# [THE TASK]
Verbatim, and with nothing else, reproduce the data below from its first line through the line containing "Given: Connect your Apple account".

╭─ RECORD EXTRACTS

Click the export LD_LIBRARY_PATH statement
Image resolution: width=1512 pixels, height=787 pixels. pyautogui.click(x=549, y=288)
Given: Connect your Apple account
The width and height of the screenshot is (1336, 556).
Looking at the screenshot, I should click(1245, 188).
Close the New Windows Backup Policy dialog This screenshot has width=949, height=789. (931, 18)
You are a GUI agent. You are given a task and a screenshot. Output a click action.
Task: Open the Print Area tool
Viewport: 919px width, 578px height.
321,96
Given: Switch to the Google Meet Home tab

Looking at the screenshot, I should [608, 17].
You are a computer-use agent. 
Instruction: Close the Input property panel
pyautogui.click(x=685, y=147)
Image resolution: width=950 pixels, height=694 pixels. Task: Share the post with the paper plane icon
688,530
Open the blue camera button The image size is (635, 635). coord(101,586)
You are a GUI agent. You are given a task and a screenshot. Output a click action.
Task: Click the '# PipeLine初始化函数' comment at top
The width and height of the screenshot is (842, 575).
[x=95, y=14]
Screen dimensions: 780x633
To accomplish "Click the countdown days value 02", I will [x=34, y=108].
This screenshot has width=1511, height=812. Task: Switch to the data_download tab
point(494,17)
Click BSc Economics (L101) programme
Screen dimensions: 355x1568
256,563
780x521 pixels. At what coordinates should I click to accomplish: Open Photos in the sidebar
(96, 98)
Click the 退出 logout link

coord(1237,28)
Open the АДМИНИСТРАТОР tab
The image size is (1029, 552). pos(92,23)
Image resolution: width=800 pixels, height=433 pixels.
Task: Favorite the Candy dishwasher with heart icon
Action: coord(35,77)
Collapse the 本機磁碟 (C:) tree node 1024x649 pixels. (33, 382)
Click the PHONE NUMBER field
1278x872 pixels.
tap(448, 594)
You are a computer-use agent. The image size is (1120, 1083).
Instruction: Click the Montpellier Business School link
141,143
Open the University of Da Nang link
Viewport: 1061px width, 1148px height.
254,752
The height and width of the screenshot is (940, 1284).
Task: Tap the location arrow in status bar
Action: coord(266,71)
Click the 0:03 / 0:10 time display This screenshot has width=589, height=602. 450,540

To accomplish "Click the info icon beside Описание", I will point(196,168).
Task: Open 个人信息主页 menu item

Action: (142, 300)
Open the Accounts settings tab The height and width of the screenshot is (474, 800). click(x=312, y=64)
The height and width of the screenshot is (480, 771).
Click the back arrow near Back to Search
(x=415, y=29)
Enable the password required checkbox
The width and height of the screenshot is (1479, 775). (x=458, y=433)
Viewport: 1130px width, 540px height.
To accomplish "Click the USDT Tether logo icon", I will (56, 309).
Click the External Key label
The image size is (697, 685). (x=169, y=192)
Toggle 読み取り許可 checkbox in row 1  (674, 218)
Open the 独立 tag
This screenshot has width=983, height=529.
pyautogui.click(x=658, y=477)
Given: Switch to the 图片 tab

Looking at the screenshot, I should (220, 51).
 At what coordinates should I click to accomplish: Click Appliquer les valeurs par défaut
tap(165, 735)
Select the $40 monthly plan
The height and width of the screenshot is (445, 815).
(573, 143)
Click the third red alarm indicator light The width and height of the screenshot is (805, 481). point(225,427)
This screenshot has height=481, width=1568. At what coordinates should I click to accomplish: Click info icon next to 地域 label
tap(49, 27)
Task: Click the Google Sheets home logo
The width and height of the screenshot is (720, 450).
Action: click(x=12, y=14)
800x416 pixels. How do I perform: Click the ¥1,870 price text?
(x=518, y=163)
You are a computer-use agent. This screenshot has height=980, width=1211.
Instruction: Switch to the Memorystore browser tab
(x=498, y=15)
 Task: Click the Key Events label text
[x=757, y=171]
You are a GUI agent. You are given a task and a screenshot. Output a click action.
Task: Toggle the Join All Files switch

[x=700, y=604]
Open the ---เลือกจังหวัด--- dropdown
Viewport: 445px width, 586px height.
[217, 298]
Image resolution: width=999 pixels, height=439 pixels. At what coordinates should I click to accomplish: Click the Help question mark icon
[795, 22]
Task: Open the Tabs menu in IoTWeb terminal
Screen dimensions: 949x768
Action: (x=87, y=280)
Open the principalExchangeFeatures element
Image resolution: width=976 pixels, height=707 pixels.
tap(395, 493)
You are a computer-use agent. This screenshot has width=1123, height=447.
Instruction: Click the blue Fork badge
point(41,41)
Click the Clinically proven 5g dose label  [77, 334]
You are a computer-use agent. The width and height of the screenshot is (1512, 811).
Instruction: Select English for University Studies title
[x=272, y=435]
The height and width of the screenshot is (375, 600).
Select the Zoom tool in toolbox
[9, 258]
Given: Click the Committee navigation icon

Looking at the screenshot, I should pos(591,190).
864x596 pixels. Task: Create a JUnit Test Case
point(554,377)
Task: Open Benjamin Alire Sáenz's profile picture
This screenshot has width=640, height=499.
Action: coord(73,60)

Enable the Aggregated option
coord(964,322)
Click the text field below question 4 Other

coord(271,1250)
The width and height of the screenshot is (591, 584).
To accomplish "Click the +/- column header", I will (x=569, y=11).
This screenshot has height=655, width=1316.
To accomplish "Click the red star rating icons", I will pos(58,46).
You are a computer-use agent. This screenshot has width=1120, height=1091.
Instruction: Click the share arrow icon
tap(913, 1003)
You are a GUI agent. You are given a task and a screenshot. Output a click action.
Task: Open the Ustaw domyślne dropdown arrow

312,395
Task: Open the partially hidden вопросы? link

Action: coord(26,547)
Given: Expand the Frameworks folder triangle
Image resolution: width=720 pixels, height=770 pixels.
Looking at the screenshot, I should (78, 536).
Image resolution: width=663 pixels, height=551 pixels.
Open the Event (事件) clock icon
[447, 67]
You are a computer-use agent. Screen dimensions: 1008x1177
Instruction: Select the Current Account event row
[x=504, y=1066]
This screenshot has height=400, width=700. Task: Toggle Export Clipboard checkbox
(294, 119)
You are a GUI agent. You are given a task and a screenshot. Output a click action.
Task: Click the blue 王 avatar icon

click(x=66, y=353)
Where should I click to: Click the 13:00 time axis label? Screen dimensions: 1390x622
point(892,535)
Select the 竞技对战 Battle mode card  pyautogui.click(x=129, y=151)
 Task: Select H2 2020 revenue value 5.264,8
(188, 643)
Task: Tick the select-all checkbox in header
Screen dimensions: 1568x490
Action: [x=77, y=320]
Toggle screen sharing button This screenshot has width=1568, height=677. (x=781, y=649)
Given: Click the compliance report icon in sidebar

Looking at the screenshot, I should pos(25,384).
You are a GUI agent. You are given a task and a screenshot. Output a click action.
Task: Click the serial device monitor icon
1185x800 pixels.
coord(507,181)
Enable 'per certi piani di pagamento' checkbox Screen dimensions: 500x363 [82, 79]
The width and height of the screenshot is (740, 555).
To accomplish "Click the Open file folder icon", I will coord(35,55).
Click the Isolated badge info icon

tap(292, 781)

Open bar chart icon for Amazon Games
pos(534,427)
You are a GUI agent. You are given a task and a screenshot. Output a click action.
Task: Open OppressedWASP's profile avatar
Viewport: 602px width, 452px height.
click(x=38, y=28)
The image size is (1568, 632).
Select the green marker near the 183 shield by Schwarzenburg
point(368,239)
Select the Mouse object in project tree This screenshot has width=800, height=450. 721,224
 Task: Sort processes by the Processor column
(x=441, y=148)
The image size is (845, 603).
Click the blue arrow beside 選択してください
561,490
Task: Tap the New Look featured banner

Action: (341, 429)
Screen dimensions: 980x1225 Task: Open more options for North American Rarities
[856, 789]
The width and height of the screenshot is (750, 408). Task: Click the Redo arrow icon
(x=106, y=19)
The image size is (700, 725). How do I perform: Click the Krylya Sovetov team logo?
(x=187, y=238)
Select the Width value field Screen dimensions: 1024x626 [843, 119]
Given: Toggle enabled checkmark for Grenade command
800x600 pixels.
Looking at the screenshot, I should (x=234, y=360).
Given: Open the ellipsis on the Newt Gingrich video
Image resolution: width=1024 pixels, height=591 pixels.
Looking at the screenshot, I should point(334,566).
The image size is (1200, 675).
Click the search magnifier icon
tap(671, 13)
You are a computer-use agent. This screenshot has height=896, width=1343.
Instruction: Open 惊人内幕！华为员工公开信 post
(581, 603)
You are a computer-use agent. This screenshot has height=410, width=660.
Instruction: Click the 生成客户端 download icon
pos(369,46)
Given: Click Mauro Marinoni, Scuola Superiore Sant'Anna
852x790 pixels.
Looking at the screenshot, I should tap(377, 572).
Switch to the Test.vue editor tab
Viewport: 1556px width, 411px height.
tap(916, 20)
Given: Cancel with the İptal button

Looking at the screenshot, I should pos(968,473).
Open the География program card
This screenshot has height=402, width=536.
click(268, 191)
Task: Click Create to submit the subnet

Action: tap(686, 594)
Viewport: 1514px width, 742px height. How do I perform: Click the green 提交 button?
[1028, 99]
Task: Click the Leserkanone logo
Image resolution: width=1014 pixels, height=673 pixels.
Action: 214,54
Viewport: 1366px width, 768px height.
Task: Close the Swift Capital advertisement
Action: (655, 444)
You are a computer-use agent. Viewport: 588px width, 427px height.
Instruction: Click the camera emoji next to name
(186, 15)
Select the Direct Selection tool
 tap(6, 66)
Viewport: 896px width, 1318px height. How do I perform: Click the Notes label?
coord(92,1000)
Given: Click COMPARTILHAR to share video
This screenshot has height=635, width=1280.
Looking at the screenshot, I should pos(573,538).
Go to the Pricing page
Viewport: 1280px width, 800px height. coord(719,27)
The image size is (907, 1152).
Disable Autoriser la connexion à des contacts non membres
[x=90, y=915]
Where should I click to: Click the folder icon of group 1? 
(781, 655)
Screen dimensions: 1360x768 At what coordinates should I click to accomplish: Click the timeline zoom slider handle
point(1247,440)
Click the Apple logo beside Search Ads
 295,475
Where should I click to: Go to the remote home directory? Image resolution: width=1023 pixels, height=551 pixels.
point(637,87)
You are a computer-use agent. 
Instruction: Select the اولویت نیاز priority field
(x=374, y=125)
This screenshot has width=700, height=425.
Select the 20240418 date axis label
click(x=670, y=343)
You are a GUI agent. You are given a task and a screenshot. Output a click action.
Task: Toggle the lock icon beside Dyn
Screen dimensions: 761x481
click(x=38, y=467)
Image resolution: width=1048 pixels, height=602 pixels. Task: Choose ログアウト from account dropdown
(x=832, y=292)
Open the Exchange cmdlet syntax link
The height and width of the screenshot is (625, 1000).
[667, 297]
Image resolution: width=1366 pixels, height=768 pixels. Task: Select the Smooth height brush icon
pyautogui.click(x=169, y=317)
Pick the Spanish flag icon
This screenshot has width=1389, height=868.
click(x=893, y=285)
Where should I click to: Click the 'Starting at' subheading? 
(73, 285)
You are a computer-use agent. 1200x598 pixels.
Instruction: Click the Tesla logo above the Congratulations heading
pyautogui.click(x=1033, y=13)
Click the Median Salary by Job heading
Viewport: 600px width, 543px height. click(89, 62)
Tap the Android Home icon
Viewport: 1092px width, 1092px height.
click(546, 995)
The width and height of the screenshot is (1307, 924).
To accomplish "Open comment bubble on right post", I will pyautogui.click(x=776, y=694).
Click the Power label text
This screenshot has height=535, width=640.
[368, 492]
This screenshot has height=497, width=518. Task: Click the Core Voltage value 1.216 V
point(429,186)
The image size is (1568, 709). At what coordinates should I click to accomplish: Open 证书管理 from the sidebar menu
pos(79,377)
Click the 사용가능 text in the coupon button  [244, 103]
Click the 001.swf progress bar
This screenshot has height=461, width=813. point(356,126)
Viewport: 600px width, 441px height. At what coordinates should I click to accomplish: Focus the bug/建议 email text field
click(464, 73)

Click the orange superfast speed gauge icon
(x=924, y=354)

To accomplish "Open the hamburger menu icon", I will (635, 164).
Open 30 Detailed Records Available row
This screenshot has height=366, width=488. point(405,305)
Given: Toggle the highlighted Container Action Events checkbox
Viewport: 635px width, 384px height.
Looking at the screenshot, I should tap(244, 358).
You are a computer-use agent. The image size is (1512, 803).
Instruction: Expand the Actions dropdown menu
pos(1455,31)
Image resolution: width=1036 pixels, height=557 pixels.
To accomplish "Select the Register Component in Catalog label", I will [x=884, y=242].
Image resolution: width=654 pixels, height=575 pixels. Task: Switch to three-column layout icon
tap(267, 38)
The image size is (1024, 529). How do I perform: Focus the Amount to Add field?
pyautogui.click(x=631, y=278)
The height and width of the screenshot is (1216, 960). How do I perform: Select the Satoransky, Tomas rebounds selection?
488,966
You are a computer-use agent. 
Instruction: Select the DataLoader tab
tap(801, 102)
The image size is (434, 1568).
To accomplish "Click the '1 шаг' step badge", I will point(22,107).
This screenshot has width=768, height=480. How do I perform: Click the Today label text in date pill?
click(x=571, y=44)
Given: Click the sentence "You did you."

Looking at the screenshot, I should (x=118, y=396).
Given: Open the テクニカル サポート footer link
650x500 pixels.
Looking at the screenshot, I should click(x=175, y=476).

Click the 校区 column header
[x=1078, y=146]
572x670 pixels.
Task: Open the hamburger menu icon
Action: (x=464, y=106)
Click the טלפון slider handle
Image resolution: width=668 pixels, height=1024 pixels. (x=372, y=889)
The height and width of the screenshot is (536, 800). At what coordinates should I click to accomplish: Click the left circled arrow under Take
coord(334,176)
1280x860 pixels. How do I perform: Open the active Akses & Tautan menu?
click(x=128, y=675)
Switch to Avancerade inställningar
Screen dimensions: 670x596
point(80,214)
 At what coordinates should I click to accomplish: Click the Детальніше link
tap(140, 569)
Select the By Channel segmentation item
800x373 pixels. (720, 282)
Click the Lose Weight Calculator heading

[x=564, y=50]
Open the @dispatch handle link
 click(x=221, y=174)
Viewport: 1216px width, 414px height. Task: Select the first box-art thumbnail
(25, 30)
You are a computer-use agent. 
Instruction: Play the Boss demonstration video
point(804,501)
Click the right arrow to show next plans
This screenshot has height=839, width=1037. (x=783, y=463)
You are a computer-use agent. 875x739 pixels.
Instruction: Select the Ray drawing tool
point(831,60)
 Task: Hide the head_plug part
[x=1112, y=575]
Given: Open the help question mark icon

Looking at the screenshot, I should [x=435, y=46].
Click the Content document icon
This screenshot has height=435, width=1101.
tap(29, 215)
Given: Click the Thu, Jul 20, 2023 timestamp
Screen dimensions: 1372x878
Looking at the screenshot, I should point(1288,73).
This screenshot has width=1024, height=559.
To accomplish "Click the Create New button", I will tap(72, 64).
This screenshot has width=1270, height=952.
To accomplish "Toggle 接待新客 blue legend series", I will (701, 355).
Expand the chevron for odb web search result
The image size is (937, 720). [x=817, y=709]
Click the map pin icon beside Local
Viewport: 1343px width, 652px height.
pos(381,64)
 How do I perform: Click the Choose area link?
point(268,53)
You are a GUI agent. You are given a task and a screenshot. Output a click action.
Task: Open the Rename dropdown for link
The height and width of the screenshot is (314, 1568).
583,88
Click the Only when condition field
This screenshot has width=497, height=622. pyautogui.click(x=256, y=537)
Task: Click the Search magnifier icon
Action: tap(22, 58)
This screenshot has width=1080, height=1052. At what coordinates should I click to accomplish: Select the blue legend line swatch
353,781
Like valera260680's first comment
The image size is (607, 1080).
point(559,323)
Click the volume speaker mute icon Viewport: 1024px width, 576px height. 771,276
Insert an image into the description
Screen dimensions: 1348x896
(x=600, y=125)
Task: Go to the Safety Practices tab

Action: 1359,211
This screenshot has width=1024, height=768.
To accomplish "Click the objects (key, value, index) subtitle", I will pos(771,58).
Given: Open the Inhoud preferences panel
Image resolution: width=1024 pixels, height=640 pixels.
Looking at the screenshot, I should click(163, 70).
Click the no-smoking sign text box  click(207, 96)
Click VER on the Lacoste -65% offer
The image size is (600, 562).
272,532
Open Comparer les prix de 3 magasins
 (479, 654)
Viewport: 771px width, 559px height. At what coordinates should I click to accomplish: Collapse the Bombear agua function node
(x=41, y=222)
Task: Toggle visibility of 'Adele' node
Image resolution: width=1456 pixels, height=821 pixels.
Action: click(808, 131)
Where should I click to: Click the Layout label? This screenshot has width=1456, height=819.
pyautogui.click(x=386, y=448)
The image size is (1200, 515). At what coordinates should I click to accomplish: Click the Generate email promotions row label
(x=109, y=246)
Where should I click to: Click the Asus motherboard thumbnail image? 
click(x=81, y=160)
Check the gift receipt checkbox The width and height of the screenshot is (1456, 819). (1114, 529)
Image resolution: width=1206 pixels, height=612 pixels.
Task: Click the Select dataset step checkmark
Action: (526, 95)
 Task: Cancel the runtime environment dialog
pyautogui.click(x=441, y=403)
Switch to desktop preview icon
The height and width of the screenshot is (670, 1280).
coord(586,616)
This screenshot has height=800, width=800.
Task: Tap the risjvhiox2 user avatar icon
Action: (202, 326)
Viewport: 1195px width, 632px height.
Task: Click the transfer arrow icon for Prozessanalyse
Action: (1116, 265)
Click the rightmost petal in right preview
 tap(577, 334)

╰─

# [TASK RESPONSE]
Click the export LD_LIBRARY_PATH statement
Image resolution: width=1512 pixels, height=787 pixels. pyautogui.click(x=549, y=288)
Given: Connect your Apple account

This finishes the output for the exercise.